Marathon des Sables - Une semaine hors du temps pour 1000 fondus de course (PRESENTATION)

Lundi 9 Avril 2018

Msissi (Maroc) - Coupés du monde et livrés à eux-mêmes durant six jours: dimanche un millier de coureurs se sont lancés dans une aventure hors du commun, celle du Marathon des Sables, un trail à étapes mythique couru en autosuffisance dans le désert marocain.

"On a tous faim, on est tous sales, on a tous soif. Même la personne la plus riche du monde n'aura que 4,5 litres d'eau.

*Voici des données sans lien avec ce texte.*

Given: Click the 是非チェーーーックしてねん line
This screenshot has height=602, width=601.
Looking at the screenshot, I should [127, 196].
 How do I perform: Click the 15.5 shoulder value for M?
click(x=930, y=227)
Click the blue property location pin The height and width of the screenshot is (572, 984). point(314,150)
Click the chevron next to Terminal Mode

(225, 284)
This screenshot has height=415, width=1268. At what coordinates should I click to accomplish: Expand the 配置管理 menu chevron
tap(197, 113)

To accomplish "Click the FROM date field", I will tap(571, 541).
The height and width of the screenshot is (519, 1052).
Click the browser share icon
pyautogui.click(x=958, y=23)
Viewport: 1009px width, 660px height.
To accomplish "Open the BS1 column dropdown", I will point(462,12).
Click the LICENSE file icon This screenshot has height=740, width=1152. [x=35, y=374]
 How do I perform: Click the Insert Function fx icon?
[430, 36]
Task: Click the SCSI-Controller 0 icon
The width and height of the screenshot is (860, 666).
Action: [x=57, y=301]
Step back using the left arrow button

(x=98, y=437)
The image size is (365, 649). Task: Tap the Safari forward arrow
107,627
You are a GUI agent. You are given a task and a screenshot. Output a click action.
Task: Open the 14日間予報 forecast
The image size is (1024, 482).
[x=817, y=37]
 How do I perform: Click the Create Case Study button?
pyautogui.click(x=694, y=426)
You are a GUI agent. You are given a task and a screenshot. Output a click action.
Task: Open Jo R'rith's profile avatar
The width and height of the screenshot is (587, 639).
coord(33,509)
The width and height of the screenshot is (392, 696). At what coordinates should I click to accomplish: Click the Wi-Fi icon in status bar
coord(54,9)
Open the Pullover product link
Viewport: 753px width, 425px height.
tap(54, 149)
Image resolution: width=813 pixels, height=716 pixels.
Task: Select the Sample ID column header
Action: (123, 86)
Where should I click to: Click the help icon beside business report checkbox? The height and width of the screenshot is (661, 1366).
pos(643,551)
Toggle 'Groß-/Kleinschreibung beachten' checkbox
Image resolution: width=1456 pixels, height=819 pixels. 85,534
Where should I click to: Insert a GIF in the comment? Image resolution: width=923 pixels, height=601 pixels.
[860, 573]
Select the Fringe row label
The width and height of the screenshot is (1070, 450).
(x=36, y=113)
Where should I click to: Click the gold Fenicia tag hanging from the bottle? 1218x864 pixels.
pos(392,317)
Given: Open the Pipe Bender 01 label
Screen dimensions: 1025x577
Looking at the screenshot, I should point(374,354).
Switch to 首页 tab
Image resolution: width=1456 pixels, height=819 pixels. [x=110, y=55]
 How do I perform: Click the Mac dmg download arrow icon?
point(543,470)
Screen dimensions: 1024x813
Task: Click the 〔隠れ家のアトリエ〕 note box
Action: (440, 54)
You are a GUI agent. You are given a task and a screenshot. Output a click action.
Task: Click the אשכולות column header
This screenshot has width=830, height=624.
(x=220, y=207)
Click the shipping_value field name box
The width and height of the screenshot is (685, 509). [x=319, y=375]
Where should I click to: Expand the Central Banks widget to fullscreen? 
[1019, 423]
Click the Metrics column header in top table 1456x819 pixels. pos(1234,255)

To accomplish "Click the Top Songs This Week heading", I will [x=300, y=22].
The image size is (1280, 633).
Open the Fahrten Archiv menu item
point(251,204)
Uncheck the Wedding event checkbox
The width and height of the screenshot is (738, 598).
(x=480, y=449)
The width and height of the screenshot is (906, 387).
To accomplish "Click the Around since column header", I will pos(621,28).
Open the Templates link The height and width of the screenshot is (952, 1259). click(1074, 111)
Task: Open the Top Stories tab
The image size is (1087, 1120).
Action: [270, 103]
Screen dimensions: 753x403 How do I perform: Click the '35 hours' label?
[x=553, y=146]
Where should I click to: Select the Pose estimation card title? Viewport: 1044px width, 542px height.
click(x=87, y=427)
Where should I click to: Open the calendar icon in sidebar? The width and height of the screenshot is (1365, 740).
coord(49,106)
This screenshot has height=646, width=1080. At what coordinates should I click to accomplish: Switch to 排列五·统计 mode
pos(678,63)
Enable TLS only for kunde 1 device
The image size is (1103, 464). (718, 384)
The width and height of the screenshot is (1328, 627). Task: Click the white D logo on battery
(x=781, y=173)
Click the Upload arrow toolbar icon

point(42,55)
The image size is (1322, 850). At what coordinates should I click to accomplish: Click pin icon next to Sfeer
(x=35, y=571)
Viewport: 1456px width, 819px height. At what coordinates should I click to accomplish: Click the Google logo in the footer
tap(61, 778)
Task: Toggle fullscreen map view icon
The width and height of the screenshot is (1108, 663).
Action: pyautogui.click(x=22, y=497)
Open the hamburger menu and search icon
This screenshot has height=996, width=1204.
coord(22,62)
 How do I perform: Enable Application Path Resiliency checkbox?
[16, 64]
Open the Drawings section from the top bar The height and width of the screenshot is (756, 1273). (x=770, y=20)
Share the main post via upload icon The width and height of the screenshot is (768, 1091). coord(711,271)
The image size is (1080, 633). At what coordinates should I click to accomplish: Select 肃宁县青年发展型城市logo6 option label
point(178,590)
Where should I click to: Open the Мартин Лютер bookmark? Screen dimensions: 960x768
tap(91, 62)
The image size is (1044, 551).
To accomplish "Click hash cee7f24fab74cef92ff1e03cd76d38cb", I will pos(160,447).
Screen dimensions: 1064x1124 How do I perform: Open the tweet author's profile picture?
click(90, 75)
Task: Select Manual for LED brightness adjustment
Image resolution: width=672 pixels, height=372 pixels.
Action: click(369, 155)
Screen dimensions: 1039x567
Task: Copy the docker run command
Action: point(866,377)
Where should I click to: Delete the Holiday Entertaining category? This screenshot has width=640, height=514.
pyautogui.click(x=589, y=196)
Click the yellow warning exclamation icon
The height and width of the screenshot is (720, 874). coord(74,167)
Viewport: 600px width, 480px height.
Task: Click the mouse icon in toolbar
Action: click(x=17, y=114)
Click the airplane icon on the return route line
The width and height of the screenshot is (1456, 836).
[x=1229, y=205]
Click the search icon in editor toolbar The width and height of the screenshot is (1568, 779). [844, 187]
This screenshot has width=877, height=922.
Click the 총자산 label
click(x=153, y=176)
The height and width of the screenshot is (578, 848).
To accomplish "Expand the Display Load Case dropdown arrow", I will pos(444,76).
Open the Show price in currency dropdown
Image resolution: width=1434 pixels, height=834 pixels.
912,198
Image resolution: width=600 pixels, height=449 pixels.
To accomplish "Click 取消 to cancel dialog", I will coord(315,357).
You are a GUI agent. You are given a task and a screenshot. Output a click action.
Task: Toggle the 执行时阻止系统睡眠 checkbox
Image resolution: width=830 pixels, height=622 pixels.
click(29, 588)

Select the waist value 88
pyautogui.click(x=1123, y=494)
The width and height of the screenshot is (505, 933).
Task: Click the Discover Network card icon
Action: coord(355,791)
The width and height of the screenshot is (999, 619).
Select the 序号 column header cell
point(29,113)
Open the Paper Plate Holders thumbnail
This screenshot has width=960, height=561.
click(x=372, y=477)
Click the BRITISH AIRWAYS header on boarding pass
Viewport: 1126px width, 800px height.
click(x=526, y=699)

On est chacun face à soi-même et on est tous sur le même pied d'égalité": A 35 ans, Anthony Ginter a pris le départ de la course pour la 7e fois, avec le même plaisir que lors de sa toute première participation.

Comme il le raconte à l'AFP, il a rêvé toute son enfance de cette course dans le désert qui lui prenait son père tous les ans - et ce depuis ses 4 ans - l'espace d'une semaine. En 2006, il a franchi le pas à ses cotés. Christian Ginter détient le record de participations sans abandon (30).

Et pour cette 33e édition, le concept est toujours le même: parcourir 250 km dans le Sahara marocain (région de Ouarzazate) en 6 étapes (dont une très longue de 90 km) sous forte chaleur et en autosuffisance ce qui veut dire en complète autonomie.

Samedi, les concurrents ont troqué leur valise à roulettes contre un paquetage comprenant de la nourriture pour la semaine (soit un sac de 6,5 à 15 kg selon les besoins de chacun). Chaque matin avant le départ de l'étape, l'organisation leur remet 1,5 litre d'eau. A l'arrivée, c'est 4,5 litres d'eau par participant.

Tout le monde est logé à la même enseigne, il n'y a de +rab+ pour personne.

"Quand tu as fini, tu as le respect de l'eau et de la nourriture, crois moi !", lance Karim Mosta, fort de ses 29 participations.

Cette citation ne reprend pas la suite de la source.